═══ EXCERTO DO DOCUMENTO

Entrevista de Ricardo de Saavedra a Araújo Soares

 

Entrevista de Ricardo de Saavedra a Araújo Soares

Publicada na rubrica “o meu pé-de-meia” do suplemento ECONOMIA do DN, de 27 de Agosto de 1990

 

 

 

Nunca passei um cheque na minha vida – confessa o pintor Araújo Soares

Quem é quem

 Na última Festa do Traje da Romaria da Agonia chamaram Araújo Soares ao palco. Ele havia pintado o cartaz alusivo, que merecera primeira página dos principais jornais da região. Uma espontânea ovação levantou os espectadores e Araújo Soares comoveu-se às lágrimas.

Perguntámos-lhe mais tarde quanto ganhara com o cartaz. Encolheu os ombros e respondeu lacónico: «Ainda não sei. Mas ganhei a amizade de muita gente. Não há dinheiro que pague isso.»

Nasceu há 62 anos na Princesa do Lima. Começou como pintor numa fábrica de louça, depois foi para Moçambique como funcionário público. No desempenho destas funções ganhou medalhas de ouro a decorar pavilhões em feiras internacionais.

A certa altura, mais de 25 anos são passados, dedicou-se à pintura. Já participou em 40 exposições colectivas e 20 individuais, que o levaram do Minho à Galiza, da França à Bélgica, da África do Sul aos Estados Unidos.

No ano passado expôs em S. Diego, na Califórnia, como artista português convidado para o Festival Cabrillo.

Ganhou certamente muito dinheiro, mas ainda não lhe chegou para pé-de-meia que se veja. Porque, quanto ganha quanto gasta. E é por isso que o escolhemos para esta polémica secção d’o meu pé-de-meia.

══════
═══ MATERIAL FORNECIDO

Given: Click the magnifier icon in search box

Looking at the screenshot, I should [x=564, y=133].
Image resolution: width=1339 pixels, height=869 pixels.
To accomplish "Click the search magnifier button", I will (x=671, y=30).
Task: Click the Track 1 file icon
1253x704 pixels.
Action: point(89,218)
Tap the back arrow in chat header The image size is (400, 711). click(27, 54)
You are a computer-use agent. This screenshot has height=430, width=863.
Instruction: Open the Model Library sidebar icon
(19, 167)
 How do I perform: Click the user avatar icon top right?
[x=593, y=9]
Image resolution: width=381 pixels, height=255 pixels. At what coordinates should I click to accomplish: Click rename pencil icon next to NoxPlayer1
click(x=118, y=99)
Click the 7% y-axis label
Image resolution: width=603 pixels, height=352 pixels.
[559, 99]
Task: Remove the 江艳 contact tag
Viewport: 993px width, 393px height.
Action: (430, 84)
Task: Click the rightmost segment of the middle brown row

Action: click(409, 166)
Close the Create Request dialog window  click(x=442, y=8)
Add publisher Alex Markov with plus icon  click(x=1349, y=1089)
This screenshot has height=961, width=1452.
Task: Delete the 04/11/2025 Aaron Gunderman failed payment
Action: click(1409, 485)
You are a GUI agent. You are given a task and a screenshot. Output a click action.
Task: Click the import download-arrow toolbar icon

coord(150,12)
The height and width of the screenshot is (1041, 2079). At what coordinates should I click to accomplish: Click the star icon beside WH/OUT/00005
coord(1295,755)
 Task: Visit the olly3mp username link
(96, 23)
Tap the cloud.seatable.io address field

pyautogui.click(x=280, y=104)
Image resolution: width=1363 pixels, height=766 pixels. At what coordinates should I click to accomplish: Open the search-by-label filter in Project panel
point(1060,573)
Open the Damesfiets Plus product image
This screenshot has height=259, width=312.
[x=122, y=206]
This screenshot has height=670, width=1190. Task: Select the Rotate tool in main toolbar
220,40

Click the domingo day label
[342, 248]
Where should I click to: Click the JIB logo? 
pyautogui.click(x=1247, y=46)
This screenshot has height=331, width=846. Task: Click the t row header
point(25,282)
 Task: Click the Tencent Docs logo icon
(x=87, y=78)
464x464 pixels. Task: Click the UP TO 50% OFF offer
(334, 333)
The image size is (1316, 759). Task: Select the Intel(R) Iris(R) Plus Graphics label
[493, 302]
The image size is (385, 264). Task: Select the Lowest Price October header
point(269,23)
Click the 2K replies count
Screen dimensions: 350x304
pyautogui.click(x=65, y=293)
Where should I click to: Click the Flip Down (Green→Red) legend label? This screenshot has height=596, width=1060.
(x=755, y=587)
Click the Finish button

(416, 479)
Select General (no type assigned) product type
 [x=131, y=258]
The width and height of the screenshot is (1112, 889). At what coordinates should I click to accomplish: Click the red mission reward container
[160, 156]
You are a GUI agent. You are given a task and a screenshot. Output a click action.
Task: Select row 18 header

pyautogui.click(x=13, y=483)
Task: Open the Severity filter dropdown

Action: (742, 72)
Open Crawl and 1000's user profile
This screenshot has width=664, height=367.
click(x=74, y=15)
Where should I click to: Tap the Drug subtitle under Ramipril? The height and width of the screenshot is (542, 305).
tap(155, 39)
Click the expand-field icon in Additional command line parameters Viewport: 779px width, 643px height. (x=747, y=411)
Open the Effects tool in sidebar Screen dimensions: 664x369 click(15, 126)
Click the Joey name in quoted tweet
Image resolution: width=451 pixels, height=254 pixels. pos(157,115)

══════

__TAREFAS__:
1/ Transcreve fielmente o trecho da entrevista a Araújo Soares que começa em "Publicada na rubrica" e segue até "comoveu-se às lágrimas.".
2/ Encontra na listagem todas as linhas que contêm a palavra "dimensions" e copia-as tal como estão. Maiúsculas e minúsculas contam.

__RESPOSTAS RESOLVIDAS__:
1/
Publicada na rubrica “o meu pé-de-meia” do suplemento ECONOMIA do DN, de 27 de Agosto de 1990

 

 

 

Nunca passei um cheque na minha vida – confessa o pintor Araújo Soares

Quem é quem

 Na última Festa do Traje da Romaria da Agonia chamaram Araújo Soares ao palco. Ele havia pintado o cartaz alusivo, que merecera primeira página dos principais jornais da região. Uma espontânea ovação levantou os espectadores e Araújo Soares comoveu-se às lágrimas.

2/
Screen dimensions: 350x304
Open the Effects tool in sidebar Screen dimensions: 664x369 click(15, 126)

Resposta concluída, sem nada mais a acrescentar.